'''
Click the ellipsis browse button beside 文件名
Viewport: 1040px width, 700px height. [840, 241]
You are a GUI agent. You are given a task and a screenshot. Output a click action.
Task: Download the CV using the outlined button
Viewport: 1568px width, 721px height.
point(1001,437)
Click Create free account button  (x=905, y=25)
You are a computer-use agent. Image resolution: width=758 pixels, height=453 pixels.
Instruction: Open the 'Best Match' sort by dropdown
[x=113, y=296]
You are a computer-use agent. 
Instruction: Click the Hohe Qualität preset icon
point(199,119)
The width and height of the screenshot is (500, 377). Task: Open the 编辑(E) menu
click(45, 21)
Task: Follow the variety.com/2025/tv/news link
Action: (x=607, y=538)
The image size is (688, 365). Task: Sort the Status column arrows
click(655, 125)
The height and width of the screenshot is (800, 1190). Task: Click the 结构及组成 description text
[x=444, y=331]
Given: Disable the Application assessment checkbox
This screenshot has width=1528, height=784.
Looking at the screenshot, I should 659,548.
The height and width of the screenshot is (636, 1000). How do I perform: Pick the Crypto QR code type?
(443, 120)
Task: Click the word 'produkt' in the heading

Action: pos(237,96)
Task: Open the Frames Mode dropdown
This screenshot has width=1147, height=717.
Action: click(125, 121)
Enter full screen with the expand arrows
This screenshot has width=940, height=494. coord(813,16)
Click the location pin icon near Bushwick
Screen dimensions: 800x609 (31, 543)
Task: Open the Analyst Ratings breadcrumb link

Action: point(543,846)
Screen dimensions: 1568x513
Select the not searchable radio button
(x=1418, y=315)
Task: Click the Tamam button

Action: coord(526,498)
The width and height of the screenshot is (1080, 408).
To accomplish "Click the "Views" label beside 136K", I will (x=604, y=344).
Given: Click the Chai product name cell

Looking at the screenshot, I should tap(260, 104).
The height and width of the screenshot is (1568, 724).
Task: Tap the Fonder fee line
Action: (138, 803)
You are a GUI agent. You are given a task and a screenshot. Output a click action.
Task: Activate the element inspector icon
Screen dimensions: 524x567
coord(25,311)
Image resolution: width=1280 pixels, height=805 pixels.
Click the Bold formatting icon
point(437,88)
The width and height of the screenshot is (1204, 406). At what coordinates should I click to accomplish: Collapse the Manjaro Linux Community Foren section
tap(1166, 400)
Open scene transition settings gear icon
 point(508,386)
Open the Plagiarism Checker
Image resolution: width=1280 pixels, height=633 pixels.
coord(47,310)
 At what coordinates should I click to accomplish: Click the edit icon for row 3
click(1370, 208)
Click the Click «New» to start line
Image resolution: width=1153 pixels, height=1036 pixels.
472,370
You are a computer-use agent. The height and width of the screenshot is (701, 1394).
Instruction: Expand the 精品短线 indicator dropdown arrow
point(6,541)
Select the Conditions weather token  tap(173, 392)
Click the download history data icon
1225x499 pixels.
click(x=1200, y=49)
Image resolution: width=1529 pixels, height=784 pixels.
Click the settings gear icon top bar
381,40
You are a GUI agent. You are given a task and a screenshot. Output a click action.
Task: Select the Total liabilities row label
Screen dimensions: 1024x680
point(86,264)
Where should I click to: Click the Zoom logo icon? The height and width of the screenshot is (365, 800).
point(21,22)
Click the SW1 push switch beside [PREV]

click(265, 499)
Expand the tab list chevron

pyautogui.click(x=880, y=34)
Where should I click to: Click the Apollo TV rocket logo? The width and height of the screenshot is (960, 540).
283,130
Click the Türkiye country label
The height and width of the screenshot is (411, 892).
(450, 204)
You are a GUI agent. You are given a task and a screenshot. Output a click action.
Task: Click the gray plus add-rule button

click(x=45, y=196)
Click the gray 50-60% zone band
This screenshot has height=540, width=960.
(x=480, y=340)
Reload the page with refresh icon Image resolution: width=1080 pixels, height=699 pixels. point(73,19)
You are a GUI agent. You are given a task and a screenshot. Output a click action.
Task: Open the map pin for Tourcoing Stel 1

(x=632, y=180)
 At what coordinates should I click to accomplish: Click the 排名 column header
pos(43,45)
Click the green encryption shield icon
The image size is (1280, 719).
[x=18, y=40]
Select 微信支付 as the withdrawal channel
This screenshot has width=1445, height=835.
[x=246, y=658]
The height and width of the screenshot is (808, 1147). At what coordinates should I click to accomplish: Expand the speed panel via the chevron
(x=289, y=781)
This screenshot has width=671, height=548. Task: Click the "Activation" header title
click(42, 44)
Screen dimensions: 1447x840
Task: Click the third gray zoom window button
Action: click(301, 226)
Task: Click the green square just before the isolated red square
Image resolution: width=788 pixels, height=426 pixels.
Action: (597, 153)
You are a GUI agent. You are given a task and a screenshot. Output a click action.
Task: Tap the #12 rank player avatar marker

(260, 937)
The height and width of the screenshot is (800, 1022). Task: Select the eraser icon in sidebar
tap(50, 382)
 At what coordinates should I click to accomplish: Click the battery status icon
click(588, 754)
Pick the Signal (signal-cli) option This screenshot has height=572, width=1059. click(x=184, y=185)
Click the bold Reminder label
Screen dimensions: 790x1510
'''
§ **INSTRUCTIONS FOR THE TASK**: The answer must consist of every line from the listing above that includes the word "green".

§ **RESPONSE**:
Click the green encryption shield icon
Task: Click the green square just before the isolated red square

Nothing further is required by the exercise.